What you should do: All records need to be reproduced exactly. Keep every word as it is.

(Exercise materials begins)

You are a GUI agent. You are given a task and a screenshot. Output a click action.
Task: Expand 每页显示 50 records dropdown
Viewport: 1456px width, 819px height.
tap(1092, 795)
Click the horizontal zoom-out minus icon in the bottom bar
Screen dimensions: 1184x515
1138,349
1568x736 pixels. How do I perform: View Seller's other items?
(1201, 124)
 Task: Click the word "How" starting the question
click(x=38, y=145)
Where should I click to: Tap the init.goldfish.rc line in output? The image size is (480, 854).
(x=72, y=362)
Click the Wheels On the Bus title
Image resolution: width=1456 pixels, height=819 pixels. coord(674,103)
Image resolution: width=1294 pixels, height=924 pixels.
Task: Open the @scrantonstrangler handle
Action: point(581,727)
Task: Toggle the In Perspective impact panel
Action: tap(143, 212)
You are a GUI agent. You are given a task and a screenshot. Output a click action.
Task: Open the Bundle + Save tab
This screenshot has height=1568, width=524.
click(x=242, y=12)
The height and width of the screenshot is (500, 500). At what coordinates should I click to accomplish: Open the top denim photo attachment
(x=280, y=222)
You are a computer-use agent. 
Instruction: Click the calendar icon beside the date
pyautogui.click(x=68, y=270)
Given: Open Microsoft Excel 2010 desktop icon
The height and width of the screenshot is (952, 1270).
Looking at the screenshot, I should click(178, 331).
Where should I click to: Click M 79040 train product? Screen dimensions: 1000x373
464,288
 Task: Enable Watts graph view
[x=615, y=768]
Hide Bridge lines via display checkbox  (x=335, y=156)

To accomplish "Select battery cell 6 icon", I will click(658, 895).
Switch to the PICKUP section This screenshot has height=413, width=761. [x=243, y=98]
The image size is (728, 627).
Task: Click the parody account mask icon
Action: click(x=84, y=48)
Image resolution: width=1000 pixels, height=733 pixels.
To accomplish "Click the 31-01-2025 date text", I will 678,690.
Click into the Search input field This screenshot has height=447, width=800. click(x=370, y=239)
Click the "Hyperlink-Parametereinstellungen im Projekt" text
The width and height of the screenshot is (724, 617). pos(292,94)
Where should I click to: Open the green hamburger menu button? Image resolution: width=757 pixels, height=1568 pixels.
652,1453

(Exercise materials ends)

Exercise solution:
You are a GUI agent. You are given a task and a screenshot. Output a click action.
Task: Expand 每页显示 50 records dropdown
Viewport: 1456px width, 819px height.
tap(1092, 795)
Click the horizontal zoom-out minus icon in the bottom bar
Screen dimensions: 1184x515
1138,349
1568x736 pixels. How do I perform: View Seller's other items?
(1201, 124)
 Task: Click the word "How" starting the question
click(x=38, y=145)
Where should I click to: Tap the init.goldfish.rc line in output? The image size is (480, 854).
(x=72, y=362)
Click the Wheels On the Bus title
Image resolution: width=1456 pixels, height=819 pixels. coord(674,103)
Image resolution: width=1294 pixels, height=924 pixels.
Task: Open the @scrantonstrangler handle
Action: point(581,727)
Task: Toggle the In Perspective impact panel
Action: tap(143, 212)
You are a GUI agent. You are given a task and a screenshot. Output a click action.
Task: Open the Bundle + Save tab
This screenshot has height=1568, width=524.
click(x=242, y=12)
The height and width of the screenshot is (500, 500). At what coordinates should I click to accomplish: Open the top denim photo attachment
(x=280, y=222)
You are a computer-use agent. 
Instruction: Click the calendar icon beside the date
pyautogui.click(x=68, y=270)
Given: Open Microsoft Excel 2010 desktop icon
The height and width of the screenshot is (952, 1270).
Looking at the screenshot, I should click(178, 331).
Where should I click to: Click M 79040 train product? Screen dimensions: 1000x373
464,288
 Task: Enable Watts graph view
[x=615, y=768]
Hide Bridge lines via display checkbox  (x=335, y=156)

To accomplish "Select battery cell 6 icon", I will click(658, 895).
Switch to the PICKUP section This screenshot has height=413, width=761. [x=243, y=98]
The image size is (728, 627).
Task: Click the parody account mask icon
Action: click(x=84, y=48)
Image resolution: width=1000 pixels, height=733 pixels.
To accomplish "Click the 31-01-2025 date text", I will 678,690.
Click into the Search input field This screenshot has height=447, width=800. click(x=370, y=239)
Click the "Hyperlink-Parametereinstellungen im Projekt" text
The width and height of the screenshot is (724, 617). pos(292,94)
Where should I click to: Open the green hamburger menu button? Image resolution: width=757 pixels, height=1568 pixels.
652,1453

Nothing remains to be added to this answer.